> To do: In the entries below, the lines from the one with "The height and width of the screenshot is (544, 863)." through the one with "Given: Click the sparkle Reformulation icon" are to be copied exactly; both ends count.

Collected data
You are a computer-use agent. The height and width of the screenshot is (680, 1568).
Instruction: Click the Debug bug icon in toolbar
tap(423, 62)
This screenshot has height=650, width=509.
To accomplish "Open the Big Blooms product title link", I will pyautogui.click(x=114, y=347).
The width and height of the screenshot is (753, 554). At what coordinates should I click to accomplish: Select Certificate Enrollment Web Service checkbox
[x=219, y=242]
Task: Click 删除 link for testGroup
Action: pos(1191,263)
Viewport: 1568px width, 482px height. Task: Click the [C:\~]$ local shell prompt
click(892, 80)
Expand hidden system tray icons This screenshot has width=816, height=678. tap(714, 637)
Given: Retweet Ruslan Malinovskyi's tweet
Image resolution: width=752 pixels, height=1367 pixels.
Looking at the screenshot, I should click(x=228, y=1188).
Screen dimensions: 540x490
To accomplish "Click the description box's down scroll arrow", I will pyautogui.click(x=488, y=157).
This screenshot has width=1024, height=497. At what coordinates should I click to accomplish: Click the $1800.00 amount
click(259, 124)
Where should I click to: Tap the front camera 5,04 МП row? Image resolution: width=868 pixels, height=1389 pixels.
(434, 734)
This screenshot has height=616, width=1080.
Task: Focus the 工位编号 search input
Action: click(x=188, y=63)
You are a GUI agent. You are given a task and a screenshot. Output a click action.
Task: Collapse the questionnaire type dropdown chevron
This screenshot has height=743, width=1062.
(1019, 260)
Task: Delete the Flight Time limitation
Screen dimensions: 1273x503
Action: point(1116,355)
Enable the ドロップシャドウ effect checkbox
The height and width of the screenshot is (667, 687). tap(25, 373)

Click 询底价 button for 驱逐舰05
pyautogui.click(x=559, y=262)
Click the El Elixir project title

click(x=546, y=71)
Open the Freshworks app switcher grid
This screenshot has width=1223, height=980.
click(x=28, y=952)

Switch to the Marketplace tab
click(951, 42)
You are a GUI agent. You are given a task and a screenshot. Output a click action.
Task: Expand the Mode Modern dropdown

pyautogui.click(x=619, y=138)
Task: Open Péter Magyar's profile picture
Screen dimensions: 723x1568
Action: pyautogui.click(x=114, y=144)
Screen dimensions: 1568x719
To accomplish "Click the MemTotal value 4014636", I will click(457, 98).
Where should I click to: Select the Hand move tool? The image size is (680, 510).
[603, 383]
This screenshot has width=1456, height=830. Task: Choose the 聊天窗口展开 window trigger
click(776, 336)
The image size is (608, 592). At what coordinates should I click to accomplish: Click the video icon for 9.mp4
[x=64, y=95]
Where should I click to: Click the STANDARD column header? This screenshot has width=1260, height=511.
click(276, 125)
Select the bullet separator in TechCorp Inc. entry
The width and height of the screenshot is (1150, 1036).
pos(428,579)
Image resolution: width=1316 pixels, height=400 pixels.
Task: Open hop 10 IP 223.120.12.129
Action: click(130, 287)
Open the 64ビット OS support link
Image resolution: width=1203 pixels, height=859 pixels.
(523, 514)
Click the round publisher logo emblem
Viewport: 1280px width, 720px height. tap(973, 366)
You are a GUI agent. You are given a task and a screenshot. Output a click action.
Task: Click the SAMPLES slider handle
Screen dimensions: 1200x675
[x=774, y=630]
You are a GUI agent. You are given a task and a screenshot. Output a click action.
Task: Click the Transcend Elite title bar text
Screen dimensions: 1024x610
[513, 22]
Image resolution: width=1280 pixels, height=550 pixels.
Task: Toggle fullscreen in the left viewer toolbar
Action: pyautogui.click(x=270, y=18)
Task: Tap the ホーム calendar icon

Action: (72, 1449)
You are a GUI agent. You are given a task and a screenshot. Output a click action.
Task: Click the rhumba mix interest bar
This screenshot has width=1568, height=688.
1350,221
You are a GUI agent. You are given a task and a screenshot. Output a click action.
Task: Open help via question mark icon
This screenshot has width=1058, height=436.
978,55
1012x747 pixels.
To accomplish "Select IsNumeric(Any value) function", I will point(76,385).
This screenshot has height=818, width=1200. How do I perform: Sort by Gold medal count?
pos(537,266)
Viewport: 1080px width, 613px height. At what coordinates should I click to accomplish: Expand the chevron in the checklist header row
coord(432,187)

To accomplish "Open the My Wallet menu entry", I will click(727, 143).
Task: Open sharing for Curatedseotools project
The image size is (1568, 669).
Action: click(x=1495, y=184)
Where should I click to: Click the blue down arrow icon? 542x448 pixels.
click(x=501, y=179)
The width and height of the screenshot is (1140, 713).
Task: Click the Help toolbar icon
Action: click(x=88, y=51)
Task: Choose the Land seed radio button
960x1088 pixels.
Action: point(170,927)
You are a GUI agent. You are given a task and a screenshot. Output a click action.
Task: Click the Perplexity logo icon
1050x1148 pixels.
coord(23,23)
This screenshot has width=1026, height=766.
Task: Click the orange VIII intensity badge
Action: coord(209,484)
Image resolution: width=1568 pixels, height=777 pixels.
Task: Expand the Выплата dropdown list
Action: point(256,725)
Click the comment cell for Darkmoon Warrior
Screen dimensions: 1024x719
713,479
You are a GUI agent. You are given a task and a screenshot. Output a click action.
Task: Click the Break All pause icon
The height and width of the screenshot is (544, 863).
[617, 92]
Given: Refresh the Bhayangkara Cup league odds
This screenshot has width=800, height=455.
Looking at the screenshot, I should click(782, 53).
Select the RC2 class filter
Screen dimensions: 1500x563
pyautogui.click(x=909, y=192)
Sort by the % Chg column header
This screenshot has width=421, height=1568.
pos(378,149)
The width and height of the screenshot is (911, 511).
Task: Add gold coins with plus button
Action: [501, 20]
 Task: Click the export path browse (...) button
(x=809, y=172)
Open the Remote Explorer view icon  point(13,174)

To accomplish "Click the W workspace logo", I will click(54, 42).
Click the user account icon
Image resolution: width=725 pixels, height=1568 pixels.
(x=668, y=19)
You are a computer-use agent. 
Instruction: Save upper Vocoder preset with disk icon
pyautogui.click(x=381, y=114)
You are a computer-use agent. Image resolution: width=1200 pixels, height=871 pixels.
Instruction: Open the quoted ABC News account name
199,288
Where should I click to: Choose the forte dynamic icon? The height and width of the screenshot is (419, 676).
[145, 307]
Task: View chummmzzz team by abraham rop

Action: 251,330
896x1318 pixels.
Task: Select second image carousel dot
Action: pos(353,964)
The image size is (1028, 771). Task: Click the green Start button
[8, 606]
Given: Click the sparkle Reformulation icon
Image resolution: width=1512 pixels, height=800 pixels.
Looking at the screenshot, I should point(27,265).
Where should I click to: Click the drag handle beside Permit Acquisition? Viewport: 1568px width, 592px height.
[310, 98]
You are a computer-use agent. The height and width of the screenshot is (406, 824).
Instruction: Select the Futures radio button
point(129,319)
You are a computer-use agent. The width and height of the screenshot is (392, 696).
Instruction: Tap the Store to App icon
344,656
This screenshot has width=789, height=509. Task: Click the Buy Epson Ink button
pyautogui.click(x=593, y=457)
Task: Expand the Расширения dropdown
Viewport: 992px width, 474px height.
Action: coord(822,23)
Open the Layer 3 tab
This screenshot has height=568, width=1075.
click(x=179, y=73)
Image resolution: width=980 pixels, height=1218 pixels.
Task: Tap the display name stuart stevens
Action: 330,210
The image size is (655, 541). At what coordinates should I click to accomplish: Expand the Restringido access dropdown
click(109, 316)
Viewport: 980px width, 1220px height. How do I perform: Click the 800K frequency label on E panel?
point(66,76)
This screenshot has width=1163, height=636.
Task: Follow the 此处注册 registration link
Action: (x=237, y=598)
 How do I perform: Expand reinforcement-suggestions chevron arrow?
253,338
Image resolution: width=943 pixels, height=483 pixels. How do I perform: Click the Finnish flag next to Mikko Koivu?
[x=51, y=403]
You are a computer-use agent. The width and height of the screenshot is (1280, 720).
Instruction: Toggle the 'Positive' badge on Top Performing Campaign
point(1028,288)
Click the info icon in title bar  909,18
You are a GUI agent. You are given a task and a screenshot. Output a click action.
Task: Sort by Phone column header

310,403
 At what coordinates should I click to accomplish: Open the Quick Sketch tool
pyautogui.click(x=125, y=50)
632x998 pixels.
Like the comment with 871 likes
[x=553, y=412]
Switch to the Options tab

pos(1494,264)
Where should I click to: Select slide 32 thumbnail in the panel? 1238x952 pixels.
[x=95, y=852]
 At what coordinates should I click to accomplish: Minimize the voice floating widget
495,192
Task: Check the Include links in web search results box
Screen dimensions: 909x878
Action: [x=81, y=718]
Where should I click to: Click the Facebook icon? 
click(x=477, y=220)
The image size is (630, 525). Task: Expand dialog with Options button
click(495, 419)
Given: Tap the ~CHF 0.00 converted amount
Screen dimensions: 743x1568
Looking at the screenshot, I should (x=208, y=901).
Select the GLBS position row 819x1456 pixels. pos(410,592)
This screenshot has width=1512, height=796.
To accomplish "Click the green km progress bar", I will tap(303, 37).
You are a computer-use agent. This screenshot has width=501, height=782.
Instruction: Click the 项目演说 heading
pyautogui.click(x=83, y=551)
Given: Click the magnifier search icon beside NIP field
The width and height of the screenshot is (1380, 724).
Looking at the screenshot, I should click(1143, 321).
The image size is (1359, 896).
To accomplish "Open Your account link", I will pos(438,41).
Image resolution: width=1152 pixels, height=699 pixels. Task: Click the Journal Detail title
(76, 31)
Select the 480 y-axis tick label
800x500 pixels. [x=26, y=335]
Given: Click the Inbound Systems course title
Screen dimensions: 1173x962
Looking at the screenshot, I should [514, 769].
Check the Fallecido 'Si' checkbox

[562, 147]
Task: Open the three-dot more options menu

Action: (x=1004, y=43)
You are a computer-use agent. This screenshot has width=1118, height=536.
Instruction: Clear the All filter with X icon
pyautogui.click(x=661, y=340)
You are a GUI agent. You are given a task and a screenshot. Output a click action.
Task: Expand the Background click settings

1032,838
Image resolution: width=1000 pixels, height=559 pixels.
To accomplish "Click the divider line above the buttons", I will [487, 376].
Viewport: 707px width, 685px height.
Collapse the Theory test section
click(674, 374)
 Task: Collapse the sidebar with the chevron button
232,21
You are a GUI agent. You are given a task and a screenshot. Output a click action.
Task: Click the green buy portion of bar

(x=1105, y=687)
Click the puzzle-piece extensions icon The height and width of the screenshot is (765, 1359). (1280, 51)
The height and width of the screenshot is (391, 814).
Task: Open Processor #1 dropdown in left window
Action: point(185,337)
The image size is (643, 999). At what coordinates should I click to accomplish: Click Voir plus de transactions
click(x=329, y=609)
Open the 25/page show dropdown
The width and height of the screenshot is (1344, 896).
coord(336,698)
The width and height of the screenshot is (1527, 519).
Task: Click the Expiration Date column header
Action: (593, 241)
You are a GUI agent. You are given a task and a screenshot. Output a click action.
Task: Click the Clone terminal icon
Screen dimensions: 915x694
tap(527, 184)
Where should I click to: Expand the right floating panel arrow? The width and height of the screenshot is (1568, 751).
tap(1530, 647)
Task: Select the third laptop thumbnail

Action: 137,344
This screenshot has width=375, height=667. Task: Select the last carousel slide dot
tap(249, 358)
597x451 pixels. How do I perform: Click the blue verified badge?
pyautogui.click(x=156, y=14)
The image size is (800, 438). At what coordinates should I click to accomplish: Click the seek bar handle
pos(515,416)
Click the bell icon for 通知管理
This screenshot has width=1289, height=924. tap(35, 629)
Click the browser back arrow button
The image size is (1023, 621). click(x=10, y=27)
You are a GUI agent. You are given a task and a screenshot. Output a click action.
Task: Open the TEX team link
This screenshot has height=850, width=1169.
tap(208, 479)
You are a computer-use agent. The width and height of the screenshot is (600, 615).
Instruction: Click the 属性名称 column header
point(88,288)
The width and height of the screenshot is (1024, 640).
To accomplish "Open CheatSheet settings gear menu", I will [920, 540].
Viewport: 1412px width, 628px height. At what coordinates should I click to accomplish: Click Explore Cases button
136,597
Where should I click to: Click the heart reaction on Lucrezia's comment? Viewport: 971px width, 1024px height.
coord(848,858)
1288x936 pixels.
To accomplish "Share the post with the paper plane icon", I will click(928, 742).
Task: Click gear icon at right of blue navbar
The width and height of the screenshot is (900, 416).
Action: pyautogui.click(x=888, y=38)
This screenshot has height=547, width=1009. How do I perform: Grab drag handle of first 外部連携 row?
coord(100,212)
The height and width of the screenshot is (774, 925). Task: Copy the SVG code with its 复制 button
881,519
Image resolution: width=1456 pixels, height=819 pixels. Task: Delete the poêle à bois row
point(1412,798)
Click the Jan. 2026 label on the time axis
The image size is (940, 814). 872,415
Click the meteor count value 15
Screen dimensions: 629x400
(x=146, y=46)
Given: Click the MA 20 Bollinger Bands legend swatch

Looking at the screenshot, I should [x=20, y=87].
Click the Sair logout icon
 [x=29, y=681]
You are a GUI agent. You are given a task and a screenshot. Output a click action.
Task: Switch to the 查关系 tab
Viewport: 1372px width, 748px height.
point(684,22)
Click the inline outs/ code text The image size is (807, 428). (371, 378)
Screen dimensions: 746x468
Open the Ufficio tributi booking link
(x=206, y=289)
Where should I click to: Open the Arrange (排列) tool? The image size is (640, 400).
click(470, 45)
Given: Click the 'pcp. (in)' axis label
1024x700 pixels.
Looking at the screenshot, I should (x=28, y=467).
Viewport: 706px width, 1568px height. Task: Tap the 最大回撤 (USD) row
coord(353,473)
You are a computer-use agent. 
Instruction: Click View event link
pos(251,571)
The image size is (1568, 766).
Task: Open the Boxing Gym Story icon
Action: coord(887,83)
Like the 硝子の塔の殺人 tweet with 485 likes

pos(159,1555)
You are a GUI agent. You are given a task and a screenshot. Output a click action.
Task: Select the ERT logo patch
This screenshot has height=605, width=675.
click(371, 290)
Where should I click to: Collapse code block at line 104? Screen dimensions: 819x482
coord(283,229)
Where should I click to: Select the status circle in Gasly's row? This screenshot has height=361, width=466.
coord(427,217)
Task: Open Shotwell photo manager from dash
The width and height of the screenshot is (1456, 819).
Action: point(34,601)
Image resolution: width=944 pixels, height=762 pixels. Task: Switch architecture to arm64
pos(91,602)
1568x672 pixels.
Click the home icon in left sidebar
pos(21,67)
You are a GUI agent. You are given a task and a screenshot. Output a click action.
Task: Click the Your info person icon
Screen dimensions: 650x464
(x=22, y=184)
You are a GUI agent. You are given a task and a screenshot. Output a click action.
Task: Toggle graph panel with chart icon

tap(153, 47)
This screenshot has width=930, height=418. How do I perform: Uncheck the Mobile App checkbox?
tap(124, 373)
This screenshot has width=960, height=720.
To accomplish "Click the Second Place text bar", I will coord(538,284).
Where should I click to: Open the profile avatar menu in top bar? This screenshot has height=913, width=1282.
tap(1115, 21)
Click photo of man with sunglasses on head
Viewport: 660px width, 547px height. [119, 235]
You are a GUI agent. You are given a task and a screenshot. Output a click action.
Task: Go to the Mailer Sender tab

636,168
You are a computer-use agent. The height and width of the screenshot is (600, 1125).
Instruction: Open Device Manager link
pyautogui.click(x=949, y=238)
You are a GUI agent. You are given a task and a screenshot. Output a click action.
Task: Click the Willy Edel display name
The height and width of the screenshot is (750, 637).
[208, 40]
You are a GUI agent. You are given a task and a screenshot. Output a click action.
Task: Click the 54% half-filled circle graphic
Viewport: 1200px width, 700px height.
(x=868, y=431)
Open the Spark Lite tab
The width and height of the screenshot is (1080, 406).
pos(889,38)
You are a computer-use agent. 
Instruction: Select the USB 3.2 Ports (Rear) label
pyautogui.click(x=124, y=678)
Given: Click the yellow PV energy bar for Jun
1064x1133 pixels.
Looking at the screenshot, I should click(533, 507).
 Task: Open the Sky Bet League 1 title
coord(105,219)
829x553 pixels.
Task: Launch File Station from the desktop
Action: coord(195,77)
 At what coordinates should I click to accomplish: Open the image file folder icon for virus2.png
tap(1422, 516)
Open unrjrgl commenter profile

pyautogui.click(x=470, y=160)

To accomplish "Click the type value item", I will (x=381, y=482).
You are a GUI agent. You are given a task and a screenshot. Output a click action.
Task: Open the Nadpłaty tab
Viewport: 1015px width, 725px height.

> Output of the task:
The height and width of the screenshot is (544, 863).
[617, 92]
Given: Refresh the Bhayangkara Cup league odds
This screenshot has width=800, height=455.
Looking at the screenshot, I should click(782, 53).
Select the RC2 class filter
Screen dimensions: 1500x563
pyautogui.click(x=909, y=192)
Sort by the % Chg column header
This screenshot has width=421, height=1568.
pos(378,149)
The width and height of the screenshot is (911, 511).
Task: Add gold coins with plus button
Action: [501, 20]
 Task: Click the export path browse (...) button
(x=809, y=172)
Open the Remote Explorer view icon  point(13,174)

To accomplish "Click the W workspace logo", I will click(54, 42).
Click the user account icon
Image resolution: width=725 pixels, height=1568 pixels.
(x=668, y=19)
You are a computer-use agent. 
Instruction: Save upper Vocoder preset with disk icon
pyautogui.click(x=381, y=114)
You are a computer-use agent. Image resolution: width=1200 pixels, height=871 pixels.
Instruction: Open the quoted ABC News account name
199,288
Where should I click to: Choose the forte dynamic icon? The height and width of the screenshot is (419, 676).
[145, 307]
Task: View chummmzzz team by abraham rop

Action: 251,330
896x1318 pixels.
Task: Select second image carousel dot
Action: pos(353,964)
The image size is (1028, 771). Task: Click the green Start button
[8, 606]
Given: Click the sparkle Reformulation icon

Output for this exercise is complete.